While it would be nice for the audience to consider what has happened a tragic event, they are meant to learn something from it. America has not only learned nothing but has also been made to chase shadows while it tries to learn everything. This is not because Americans are stupid; it’s because what has taken place is not a tragedy but something closer to a crime. Disinformation can be described as both the crime itself and the cover-up. It’s a disguise that doubles up as a weapon.

This is a small sample of the introduction. The discussion below is broken down into 13 sections about how this effort evolved in the background, and shaped many the stories that were placed at the forefront. For instance, Hillary Clinton’s shifting views of the internet:

As Obama’s secretary of state, Hillary Clinton led the government’s “Internet freedom” Agenda, which was aimed at “promote online communications as a tool for opening up closed societies.” In 2010, Clinton warned about the rise of digital censorship within authoritarian regimes in a speech. “A new information curtain is descending across much of the world,” She said. “And beyond this partition, viral videos and blog posts are becoming the samizdat of our day.”

It is an irony of nature that those who led the freedom agenda for countries a decade ago have pushed the United States into implementing one of the most powerful and effective censorship machines in the world under the pretense of fighting disinformation.

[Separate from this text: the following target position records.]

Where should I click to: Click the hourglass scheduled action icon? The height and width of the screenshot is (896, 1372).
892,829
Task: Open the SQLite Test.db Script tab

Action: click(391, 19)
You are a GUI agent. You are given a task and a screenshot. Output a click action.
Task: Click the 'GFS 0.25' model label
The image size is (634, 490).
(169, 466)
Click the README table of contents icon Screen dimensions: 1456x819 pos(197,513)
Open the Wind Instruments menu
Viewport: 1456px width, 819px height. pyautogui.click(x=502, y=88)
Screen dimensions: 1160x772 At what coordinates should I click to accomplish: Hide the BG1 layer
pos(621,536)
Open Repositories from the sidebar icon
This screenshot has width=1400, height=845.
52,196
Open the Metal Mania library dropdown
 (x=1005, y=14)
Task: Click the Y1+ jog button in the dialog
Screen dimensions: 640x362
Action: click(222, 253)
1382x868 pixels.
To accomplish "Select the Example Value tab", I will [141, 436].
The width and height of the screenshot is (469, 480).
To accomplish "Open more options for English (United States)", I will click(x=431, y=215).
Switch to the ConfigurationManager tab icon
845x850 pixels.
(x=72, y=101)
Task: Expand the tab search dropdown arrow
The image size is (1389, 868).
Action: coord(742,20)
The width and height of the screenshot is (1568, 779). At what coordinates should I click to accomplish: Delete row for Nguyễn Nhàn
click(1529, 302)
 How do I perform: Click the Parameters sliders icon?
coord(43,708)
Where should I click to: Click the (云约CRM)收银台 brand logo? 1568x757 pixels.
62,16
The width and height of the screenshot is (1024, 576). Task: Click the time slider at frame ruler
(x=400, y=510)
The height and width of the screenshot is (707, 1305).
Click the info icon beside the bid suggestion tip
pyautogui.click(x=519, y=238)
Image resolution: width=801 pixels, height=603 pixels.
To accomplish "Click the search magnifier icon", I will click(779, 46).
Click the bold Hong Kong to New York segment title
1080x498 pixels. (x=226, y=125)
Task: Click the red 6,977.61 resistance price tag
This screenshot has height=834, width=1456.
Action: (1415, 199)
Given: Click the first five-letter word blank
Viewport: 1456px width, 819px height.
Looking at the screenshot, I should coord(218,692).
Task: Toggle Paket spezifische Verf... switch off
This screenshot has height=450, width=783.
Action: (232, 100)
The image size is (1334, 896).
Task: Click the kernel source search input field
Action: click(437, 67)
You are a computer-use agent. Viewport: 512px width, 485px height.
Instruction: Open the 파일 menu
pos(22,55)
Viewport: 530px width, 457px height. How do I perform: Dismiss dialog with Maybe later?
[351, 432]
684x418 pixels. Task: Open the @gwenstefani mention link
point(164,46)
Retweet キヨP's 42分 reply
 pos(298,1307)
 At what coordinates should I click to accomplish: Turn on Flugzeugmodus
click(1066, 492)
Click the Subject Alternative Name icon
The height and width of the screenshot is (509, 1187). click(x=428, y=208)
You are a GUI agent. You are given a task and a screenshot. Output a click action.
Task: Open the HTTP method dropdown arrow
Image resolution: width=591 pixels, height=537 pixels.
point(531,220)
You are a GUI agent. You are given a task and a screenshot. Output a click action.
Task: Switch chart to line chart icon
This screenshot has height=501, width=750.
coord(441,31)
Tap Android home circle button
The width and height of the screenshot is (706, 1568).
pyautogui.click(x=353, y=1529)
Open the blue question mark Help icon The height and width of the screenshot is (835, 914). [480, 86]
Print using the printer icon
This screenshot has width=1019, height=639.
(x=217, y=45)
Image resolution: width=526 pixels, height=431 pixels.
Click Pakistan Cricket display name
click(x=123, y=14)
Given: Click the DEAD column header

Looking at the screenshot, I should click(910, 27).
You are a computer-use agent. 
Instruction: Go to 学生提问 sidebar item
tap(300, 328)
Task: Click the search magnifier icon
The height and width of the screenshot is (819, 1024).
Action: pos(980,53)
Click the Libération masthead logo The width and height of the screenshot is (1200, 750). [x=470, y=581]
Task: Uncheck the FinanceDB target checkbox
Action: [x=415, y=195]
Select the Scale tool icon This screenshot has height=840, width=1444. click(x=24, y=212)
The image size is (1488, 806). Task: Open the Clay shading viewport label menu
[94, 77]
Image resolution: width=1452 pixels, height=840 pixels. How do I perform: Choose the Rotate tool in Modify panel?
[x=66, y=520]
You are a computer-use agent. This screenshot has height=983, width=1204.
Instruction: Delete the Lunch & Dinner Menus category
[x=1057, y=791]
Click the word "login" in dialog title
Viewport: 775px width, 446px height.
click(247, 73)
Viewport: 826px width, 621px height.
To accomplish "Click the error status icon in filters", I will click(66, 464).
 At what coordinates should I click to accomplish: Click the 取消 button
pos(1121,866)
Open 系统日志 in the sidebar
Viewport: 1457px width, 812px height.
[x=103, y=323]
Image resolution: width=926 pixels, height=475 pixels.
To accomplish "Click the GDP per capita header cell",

Or perhaps Irony It is difficult to define the difference between Clinton’s freedom-loving era and today’s procensorship activist. But it shows what appears to be an inversion by people who were previously public standards-bearers for radical ideas only a decade earlier. These people—politicians, first and foremost—saw (and presented) internet freedom as a positive force for humanity when it empowered them and served their interests, but as something demonic when it broke down those hierarchies of power and benefited their opponents. That’s how to bridge the gap between the Hillary Clinton of 2013 and the Clinton of 2023: Both see the internet as an immensely powerful tool for driving political processes and effecting regime change.

Which is why, in the Clinton and Obama worlds, the rise of Donald Trump looked like a profound betrayal—because, as they saw it, Silicon Valley could have stopped it but didn’t.

There’s so much more to this. There’s a section on the Russia collusion scandal, on the hunt for disinformation about COVID and how that involved everything form masks to the lab leak theory. This section also provides an explanation for the Hunter laptop story. The social media that they had blamed for the loss of 2016 was now under the control of the government and left. They used it until 2020.